Storage account joining the domain

[danycontre]

@michael-novak-80 this was a bug in the DSC package file naming, we just pushed a fix for it.

Also check if your VM has access to https://github.com/Azure/avdaccelerator/raw/main/workload/scripts/DSCStorageScripts/1.0.1/DSCStorageScripts.zip

PS: you can manually remove the VM extension and then trigger a redeployment of Add-fslogix-Storage-Setup, or you can run a full deployment of the baseline.

@swathibhat1

Please try again.

[michael-novak-80]

Hi @danycontre Thanks for the answer and a quick fix. DSC package is now downloaded and executed correctly.

HOWEVER, The script Script-DomainJoinStorage.ps1 has a depreciated argument -EncryptionType 'AES256' for the Join-AzStorageAccount defined:

Join-AzStorageAccount -ResourceGroupName $StorageAccountRG -StorageAccountName $StorageAccountName -OrganizationalUnitDistinguishedName $OUName -DomainAccountType 'ComputerAccount' -EncryptionType 'AES256' -OverwriteExistingADObject #-SamAccountName $SamAccountName

This argument was removed in v 0.2.9 of AzFilesHybrid on Jan 16, 2024:

Removal of an unused parameter in the Join cmdlet, no longer needed because we are using AES256 as the default encryption type. https://github.com/Azure-Samples/azure-files-samples/releases

Therefore, the script fails with:

10-11-24 17:29:15 - MSFT_ScriptResource:25 - [ERROR] 

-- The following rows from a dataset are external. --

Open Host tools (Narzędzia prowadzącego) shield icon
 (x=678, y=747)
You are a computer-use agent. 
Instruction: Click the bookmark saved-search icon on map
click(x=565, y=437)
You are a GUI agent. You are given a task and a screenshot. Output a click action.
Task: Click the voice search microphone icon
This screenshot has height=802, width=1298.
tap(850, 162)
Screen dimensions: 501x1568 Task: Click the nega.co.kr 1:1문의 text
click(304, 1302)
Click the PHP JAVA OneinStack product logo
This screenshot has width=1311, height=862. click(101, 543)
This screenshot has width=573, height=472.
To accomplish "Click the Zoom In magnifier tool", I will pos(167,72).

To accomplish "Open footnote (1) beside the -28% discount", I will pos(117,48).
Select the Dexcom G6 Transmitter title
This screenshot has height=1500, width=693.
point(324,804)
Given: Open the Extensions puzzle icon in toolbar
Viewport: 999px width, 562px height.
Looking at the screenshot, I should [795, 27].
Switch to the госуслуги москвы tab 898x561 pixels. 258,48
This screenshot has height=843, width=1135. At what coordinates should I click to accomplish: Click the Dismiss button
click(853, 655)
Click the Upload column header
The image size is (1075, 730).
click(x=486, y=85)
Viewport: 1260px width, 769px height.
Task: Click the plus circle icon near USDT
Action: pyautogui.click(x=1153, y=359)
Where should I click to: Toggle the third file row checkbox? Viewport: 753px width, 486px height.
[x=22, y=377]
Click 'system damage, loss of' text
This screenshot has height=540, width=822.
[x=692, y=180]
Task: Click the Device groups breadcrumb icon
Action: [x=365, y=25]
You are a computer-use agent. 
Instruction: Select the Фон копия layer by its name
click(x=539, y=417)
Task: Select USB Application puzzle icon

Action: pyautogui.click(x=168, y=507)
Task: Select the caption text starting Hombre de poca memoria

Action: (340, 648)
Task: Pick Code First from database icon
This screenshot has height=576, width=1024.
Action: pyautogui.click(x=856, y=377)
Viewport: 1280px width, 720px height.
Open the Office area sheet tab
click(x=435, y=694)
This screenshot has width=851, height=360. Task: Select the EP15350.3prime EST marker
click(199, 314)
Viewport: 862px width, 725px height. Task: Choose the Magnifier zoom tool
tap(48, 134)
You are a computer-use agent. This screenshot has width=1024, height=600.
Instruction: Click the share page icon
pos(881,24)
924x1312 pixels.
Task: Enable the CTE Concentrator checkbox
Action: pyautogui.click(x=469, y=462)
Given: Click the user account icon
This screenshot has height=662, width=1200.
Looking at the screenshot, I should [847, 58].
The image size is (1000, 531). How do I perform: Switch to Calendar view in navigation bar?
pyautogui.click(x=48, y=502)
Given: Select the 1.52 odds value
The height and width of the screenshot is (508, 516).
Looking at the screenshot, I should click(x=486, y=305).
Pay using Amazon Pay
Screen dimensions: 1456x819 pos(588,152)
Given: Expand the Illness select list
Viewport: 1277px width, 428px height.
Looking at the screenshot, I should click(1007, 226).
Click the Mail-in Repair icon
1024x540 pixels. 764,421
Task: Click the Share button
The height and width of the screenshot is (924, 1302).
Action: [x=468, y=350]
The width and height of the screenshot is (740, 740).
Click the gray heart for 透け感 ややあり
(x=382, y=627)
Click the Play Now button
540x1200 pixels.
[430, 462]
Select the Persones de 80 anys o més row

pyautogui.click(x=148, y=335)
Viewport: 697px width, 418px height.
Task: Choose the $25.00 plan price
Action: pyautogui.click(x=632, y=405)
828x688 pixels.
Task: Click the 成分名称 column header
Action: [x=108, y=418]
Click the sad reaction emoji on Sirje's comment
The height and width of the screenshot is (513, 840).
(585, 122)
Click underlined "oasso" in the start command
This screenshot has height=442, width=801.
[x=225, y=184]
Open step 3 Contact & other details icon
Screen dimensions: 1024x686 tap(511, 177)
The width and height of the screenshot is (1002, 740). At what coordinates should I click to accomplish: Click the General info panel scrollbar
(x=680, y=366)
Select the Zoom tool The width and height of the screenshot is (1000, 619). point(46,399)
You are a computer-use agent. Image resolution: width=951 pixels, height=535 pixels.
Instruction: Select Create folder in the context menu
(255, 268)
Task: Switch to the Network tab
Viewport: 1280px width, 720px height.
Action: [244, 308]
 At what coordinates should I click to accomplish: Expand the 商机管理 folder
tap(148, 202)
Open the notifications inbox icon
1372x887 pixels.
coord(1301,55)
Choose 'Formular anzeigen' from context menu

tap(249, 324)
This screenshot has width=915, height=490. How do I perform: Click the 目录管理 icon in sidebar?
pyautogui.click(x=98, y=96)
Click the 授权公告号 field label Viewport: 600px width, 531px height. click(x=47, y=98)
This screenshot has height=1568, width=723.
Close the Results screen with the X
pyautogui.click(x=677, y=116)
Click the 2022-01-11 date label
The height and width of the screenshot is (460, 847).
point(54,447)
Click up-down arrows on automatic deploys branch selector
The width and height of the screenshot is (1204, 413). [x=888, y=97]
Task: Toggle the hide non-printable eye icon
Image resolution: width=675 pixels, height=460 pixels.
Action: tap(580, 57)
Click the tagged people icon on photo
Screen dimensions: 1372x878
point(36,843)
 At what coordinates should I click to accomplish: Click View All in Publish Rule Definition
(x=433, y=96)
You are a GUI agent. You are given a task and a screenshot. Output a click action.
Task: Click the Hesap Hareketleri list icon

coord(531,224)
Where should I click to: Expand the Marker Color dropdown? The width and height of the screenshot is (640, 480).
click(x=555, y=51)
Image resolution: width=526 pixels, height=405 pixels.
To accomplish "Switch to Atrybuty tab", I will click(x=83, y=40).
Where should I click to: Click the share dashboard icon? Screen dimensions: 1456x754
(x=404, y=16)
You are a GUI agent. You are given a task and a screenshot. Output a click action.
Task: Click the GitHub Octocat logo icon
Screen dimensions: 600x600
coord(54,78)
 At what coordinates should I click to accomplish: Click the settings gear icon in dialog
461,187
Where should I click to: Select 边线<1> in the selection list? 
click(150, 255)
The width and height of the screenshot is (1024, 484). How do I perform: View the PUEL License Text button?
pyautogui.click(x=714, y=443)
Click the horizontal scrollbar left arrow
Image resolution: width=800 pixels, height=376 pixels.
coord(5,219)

Exception             : System.Management.Automation.ParameterBindingException: A parameter cannot be found that 
                        matches parameter name 'EncryptionType'.
                           at System.Management.Automation.ExceptionHandlingOps.CheckActionPreference(FunctionContext 
                        funcContext, Exception exception)
                           at System.Management.Automation.Interpreter.ActionCallInstruction`2.Run(InterpretedFrame 
                        frame)
                           at 
                        System.Management.Automation.Interpreter.EnterTryCatchFinallyInstruction.Run(InterpretedFrame 
                        frame)
                           at 
                        System.Management.Automation.Interpreter.EnterTryCatchFinallyInstruction.Run(InterpretedFrame 
                        frame)
                           at System.Management.Automation.Interpreter.Interpreter.Run(InterpretedFrame frame)
                           at System.Management.Automation.Interpreter.LightLambda.RunVoid1[T0](T0 arg0)
                           at System.Management.Automation.PSScriptCmdlet.RunClause(Action`1 clause, Object 
                        dollarUnderbar, Object inputToProcess)
                           at System.Management.Automation.PSScriptCmdlet.DoEndProcessing()
                           at System.Management.Automation.CommandProcessorBase.Complete()
TargetObject          : 
CategoryInfo          : InvalidArgument: (:) [Script-DomainJoinStorage.ps1], ParameterBindingException
FullyQualifiedErrorId : NamedParameterNotFound,Script-DomainJoinStorage.ps1
ErrorDetails          : 
InvocationInfo        : System.Management.Automation.InvocationInfo
ScriptStackTrace      : at <ScriptBlock>, C:\Packages\DSCStorageScripts-fslogix\Script-DomainJoinStorage.ps1: line 121
                        at <ScriptBlock>, <No file>: line 19
                        at ScriptExecutionHelper, C:\Windows\system32\WindowsPowerShell\v1.0\Modules\PSDesiredStateConfi
                        guration\DscResources\MSFT_ScriptResource\MSFT_ScriptResource.psm1: line 317
                        at Set-TargetResource, C:\Windows\system32\WindowsPowerShell\v1.0\Modules\PSDesiredStateConfigur
                        ation\DscResources\MSFT_ScriptResource\MSFT_ScriptResource.psm1: line 153
PipelineIterationInfo : {}
PSMessageDetails      : 

Could you please edit the

/avdaccelerator/blob/main/workload/scripts/DSCStorageScripts/1.0.1/DSCStorageScripts.zip
/avdaccelerator/blob/main/workload/scripts/DSCStorageScripts/1.0.1/Script-DomainJoinStorage.ps1

and remove this parameter?

Thank you!

[danycontre]

@michael-novak-80 package updated, please try again and let us know the outcome.

[michael-novak-80]

Hi @danycontre

Confirming it works fine now. Many thanks for your support.

@michael-novak-80 package updated, please try again and let us know the outcome.